Each line of the data below holding the word "computer" must be copied.

──────── Source material ────────

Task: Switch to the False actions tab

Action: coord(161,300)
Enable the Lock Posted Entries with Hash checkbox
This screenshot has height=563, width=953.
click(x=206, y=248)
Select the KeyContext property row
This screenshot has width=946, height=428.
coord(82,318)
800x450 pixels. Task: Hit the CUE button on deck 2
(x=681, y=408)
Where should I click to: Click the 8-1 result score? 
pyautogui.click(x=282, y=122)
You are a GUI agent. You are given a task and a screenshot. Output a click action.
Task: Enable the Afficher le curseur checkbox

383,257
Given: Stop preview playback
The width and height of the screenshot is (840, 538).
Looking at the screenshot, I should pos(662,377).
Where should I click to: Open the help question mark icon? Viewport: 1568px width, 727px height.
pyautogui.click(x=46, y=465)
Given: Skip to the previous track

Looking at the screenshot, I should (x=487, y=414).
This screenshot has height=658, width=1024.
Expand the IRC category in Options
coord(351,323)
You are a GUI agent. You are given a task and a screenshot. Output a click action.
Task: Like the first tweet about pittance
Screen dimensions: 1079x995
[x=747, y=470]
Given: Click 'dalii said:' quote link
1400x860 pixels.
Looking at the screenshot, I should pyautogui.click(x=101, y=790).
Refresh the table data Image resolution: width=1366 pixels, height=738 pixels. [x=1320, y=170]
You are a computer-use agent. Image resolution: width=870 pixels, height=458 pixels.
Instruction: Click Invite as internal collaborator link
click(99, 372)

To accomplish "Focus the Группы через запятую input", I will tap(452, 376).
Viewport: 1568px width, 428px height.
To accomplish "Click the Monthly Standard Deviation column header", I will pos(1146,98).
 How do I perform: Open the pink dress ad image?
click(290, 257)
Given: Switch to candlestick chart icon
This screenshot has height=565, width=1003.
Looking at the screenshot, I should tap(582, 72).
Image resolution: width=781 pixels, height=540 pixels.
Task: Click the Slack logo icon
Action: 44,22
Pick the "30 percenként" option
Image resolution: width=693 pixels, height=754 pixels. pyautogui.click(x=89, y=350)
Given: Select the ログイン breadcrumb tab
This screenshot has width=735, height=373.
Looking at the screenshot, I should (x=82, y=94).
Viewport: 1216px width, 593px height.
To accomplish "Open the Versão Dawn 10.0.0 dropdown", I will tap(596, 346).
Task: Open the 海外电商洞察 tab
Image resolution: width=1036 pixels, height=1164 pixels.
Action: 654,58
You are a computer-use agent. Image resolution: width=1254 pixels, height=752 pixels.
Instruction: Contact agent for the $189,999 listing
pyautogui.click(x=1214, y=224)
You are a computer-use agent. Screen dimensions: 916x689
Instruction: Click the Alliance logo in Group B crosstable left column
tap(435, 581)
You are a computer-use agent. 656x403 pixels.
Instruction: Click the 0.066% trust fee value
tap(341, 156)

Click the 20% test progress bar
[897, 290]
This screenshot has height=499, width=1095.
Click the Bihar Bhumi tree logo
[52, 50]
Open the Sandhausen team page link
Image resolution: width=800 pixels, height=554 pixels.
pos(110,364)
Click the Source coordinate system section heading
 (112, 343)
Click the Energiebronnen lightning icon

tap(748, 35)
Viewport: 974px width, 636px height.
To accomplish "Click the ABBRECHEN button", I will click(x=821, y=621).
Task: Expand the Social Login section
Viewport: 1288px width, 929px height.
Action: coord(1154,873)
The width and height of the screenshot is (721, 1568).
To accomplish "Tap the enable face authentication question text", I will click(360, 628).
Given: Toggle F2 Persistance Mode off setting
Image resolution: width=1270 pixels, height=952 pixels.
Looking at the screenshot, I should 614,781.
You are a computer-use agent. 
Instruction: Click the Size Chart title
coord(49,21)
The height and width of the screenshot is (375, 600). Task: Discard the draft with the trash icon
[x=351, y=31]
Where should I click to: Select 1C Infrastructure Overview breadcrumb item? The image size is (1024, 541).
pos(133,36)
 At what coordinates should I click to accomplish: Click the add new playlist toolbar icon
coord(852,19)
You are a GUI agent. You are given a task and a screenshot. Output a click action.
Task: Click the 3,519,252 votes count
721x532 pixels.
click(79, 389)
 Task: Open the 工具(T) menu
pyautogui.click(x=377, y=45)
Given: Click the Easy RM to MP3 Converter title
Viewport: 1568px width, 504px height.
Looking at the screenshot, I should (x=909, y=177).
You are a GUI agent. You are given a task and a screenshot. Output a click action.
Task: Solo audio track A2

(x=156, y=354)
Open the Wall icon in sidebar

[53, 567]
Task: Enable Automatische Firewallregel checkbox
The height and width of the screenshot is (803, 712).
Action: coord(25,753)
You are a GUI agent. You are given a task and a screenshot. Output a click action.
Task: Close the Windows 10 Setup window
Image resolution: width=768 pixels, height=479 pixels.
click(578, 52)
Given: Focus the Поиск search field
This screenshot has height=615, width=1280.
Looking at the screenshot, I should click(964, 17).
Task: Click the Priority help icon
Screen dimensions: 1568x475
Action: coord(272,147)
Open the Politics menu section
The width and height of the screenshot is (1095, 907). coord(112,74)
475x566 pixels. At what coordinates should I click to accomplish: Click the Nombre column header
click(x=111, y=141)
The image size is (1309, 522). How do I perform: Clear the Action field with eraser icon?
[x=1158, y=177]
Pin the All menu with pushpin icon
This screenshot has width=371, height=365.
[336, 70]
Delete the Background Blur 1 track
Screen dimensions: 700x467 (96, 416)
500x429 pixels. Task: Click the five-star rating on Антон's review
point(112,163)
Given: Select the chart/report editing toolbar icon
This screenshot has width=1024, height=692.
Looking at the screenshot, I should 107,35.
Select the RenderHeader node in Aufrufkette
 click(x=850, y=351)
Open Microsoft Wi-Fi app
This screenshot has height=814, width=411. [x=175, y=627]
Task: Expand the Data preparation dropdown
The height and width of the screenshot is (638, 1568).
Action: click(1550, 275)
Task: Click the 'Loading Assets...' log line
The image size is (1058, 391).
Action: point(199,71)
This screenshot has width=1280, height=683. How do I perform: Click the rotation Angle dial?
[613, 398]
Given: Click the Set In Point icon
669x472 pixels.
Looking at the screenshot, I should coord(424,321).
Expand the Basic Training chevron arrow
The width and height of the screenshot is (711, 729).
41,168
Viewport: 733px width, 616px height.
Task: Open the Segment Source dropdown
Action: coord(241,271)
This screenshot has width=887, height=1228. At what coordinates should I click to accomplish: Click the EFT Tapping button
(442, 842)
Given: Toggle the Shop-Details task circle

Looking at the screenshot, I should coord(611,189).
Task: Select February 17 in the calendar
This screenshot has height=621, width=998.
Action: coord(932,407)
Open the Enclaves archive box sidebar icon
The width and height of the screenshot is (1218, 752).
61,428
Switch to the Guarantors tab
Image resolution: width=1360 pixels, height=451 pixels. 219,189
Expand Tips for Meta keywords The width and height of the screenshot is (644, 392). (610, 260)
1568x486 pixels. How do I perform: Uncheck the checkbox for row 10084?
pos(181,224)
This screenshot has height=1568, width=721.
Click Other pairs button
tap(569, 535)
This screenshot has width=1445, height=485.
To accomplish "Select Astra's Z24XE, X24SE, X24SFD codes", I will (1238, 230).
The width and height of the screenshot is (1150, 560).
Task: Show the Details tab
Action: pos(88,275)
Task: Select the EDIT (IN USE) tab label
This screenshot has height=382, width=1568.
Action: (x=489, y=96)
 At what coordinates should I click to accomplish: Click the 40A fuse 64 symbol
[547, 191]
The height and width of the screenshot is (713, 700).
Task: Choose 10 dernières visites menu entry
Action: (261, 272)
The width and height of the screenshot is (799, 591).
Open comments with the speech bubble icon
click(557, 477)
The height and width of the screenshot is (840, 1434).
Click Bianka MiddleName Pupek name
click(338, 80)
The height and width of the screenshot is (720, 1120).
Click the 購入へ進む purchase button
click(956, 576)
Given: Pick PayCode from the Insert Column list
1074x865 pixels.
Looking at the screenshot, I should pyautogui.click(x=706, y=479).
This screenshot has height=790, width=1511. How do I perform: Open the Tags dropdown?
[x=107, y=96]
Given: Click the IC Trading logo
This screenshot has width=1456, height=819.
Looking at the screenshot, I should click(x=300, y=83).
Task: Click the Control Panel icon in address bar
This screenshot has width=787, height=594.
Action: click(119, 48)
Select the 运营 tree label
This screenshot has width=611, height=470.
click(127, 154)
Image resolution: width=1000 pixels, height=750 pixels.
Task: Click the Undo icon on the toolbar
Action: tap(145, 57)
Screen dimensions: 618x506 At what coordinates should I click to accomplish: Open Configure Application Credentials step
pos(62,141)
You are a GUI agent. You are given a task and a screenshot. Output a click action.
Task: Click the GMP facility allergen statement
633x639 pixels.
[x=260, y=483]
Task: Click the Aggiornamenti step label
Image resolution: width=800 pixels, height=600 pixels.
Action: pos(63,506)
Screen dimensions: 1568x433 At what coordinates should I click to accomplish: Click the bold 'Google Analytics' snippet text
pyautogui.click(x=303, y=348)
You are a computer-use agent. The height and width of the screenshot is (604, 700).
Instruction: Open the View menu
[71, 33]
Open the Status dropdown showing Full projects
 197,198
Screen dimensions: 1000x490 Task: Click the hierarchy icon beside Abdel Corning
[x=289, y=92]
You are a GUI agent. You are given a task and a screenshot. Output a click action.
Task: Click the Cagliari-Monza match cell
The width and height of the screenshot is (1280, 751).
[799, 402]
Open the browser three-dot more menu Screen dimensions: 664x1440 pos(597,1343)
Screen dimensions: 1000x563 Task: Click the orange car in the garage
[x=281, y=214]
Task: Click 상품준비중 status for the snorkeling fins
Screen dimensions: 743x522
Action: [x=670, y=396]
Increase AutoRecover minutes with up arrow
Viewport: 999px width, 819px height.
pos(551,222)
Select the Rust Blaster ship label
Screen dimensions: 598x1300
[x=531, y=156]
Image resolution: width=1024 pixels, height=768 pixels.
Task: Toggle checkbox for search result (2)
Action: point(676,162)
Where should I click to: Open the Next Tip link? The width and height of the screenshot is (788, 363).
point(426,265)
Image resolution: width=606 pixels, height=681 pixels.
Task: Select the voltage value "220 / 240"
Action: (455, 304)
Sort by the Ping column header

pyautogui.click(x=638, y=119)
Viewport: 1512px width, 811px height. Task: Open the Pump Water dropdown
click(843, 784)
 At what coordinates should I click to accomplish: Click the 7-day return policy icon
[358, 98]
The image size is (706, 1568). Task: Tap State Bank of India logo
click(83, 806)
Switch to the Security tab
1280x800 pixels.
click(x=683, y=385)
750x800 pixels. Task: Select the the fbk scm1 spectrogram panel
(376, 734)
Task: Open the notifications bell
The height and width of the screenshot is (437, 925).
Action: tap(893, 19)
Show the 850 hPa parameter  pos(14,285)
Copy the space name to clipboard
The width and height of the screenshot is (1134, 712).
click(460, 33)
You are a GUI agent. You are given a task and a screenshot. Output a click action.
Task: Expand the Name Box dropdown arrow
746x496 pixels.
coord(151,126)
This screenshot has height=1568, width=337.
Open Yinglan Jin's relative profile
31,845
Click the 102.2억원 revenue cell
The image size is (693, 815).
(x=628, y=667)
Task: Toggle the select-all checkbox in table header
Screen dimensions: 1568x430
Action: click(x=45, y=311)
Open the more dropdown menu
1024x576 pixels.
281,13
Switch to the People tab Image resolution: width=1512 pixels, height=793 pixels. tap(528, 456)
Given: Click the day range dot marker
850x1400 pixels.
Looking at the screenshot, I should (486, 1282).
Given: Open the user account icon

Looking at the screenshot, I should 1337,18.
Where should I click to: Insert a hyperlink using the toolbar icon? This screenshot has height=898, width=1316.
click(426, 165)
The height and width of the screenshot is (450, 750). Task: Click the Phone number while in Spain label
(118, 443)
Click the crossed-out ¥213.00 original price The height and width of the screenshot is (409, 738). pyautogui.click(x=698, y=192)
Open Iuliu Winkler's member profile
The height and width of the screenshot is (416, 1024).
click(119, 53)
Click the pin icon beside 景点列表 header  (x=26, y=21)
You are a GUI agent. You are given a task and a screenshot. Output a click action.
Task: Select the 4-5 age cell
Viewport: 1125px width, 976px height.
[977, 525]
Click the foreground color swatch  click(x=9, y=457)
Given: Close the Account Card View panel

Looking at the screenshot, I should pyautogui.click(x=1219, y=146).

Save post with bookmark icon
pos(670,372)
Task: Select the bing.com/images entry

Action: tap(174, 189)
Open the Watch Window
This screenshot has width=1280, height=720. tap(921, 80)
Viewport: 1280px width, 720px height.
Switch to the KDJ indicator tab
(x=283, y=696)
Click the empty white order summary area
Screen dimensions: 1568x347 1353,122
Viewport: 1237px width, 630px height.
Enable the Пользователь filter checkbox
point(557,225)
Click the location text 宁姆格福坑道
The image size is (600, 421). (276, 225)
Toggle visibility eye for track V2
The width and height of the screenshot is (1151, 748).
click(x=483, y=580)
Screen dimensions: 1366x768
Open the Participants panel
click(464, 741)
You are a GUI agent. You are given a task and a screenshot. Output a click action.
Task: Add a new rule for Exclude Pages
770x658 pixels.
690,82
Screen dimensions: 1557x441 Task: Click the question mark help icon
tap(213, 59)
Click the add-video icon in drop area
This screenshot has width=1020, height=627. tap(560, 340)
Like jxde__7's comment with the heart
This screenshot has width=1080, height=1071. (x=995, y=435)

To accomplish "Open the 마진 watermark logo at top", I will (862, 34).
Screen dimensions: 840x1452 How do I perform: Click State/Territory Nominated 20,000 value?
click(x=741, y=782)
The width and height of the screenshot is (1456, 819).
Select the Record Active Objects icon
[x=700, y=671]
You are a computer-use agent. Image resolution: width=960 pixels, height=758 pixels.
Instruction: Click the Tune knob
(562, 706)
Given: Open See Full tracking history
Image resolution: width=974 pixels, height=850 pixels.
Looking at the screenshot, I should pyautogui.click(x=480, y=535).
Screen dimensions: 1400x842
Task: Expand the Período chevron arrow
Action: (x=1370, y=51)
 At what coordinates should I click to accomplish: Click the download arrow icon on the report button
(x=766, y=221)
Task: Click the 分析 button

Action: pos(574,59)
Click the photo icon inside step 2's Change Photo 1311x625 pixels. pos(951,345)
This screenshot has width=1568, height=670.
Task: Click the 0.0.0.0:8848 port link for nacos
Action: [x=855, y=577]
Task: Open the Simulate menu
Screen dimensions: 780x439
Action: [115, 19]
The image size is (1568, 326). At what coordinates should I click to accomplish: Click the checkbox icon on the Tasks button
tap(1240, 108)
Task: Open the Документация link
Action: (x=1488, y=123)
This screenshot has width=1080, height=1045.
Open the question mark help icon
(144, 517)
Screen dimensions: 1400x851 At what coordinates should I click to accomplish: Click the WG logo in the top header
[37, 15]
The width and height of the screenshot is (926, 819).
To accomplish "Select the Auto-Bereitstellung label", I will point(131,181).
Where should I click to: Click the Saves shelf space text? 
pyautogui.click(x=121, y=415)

────────

» Answer for the task:
You are a computer-use agent. Image resolution: width=870 pixels, height=458 pixels.
You are a computer-use agent. Image resolution: width=1254 pixels, height=752 pixels.
You are a computer-use agent. Screen dimensions: 916x689
You are a computer-use agent. 656x403 pixels.
You are a computer-use agent. 
You are a computer-use agent. The height and width of the screenshot is (604, 700).
You are a computer-use agent. Image resolution: width=960 pixels, height=758 pixels.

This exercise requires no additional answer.